Come spiega la responsabile del progetto REVINE per ENEA, Fiammetta Alagna, “le conoscenze acquisite nel corso del progetto potranno essere utilizzate per lo sviluppo di biochar di nuova generazione per rispondere in maniera calibrata alla diversa natura dei suoli e delle piante coltivate. L’agricoltura moderna, infatti, deve affrontare sfide sempre più complesse per far fronte a vere e proprie emergenze ambientali che vanno dalla desertificazione all’eccessivo utilizzo di pesticidi e fertilizzanti, dall’inquinamento atmosferico e del suolo ai cambiamenti climatici. In questo contesto, l’applicazione di pratiche colturali che siano al tempo stesso altamente produttive e sostenibili dal punto di vista ambientale risulta di fondamentale importanza per tutta la filiera agroalimentare”.
La valorizzazione degli scarti mediante il loro riutilizzo costituisce uno strumento efficace per migliorare la sostenibilità e la circolarità delle produzioni agricole.
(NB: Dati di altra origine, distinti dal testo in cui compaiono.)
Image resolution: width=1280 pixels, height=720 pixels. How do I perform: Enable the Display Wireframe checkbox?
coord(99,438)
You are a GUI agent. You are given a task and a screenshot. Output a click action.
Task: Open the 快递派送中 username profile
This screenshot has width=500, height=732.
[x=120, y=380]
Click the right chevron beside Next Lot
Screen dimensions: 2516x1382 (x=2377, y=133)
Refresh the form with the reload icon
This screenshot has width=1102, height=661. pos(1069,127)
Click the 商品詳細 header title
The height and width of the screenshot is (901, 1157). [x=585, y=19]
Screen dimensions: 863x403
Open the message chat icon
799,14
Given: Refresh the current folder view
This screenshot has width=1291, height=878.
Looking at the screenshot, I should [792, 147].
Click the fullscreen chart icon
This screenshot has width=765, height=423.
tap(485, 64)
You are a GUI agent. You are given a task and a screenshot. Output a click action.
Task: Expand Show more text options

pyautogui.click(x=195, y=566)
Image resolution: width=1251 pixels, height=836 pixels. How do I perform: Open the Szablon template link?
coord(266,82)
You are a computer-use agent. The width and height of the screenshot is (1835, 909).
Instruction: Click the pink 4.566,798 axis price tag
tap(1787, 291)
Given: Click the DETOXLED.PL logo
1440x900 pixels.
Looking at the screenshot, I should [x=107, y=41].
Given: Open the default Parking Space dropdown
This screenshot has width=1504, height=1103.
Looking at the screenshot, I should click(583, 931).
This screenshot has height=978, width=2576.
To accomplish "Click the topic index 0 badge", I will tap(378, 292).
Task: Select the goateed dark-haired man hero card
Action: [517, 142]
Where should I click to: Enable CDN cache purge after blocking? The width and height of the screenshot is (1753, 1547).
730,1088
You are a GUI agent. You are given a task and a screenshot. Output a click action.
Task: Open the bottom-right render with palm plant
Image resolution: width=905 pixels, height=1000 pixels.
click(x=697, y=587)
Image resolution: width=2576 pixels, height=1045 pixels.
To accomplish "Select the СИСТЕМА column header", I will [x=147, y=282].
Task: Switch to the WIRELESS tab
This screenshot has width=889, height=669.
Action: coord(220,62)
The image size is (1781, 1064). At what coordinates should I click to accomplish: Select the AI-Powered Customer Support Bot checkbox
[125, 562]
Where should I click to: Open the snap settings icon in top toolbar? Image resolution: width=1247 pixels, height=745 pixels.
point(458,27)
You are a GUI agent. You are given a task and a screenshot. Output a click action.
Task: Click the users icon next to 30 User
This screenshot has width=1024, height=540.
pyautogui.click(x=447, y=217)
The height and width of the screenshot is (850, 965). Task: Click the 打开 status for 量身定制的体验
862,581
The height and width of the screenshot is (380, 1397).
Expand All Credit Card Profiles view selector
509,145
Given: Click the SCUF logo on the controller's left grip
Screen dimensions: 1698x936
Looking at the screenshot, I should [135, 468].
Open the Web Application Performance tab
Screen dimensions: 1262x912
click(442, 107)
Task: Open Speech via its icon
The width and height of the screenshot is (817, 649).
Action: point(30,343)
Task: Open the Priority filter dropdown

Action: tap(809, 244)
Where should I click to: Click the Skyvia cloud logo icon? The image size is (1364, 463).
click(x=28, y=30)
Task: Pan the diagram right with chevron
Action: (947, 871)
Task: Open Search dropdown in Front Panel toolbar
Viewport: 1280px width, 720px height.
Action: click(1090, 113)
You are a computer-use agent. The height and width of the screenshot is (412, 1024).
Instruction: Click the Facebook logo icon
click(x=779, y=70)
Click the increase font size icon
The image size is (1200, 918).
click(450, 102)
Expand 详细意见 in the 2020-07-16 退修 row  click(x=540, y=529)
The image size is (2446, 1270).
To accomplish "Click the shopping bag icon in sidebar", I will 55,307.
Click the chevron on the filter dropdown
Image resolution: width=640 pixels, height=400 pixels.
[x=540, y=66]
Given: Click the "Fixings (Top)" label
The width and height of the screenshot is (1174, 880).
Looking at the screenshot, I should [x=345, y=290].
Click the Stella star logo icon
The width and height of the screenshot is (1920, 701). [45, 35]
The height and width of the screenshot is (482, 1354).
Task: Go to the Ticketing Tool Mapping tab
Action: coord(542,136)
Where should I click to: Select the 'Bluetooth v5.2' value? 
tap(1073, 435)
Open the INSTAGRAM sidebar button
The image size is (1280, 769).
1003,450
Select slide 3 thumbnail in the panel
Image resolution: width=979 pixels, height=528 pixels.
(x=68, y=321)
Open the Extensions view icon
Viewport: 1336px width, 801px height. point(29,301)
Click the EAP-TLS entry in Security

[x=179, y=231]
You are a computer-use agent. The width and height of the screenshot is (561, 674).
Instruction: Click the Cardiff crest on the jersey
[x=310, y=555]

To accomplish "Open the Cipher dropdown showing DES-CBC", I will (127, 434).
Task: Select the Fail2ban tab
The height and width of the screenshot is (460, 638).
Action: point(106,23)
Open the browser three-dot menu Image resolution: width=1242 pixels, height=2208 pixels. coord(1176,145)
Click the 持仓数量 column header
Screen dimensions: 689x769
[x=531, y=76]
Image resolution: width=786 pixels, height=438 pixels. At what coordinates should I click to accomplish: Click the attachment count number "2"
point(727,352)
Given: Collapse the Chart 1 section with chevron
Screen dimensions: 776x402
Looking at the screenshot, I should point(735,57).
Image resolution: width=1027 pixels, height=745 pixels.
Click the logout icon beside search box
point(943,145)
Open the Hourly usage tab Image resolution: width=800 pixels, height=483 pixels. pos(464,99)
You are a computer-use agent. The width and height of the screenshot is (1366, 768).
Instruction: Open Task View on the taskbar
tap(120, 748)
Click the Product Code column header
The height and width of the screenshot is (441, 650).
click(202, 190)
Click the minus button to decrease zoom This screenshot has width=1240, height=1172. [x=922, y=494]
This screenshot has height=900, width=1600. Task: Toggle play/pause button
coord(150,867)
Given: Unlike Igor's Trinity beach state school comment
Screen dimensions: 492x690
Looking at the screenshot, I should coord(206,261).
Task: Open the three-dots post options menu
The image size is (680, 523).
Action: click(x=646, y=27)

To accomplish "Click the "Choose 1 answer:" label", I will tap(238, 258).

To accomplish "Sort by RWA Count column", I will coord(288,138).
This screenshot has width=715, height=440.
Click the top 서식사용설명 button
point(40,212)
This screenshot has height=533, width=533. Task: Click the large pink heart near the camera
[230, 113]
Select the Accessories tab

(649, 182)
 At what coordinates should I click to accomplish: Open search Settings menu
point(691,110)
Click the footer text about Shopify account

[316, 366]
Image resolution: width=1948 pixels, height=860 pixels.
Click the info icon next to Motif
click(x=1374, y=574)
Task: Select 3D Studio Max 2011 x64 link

Per questo ENEA partecipa anche ad altri progetti “nei quali stiamo approfondendo i meccanismi di azione del biochar. Ad esempio, tramite il sequenziamento dell’RNA prodotto in diversi organi e tessuti delle piante, si può valutare l’effetto del biochar sull’espressione genica, ovvero il processo per cui ogni cellula è in grado di attivare, o esprimere, solo alcuni dei geni contenuti nel suo DNA e questo fornisce una sorta di fotografia dello stato fisiologico della pianta”.
Il biochar prodotto da ENEA è stato sperimentato in un’azienda agricola pugliese (società agricola D’Alessandro a Conversano) su vigneti di Primitivo e Nero di Troia per la produzione vinicola, ma non è esclusa la sperimentazione su vigneti per la produzione di uva da tavola. Le altre aziende italiane partner di REVINE (l’azienda agricola San Marco a Turi, Ermes a Noicattaro e il consorzio Nu.Va.U.T - Nuove Varietà di Uva da Tavola, composto da ventitré produttori impegnati nella sperimentazione di nuove varietà) hanno impiegato altri fertilizzanti sviluppati nell’ambito del progetto, come consorzi microbici e compost, per rendere i vigneti più adattabili alle condizioni climatiche sempre più mutevoli.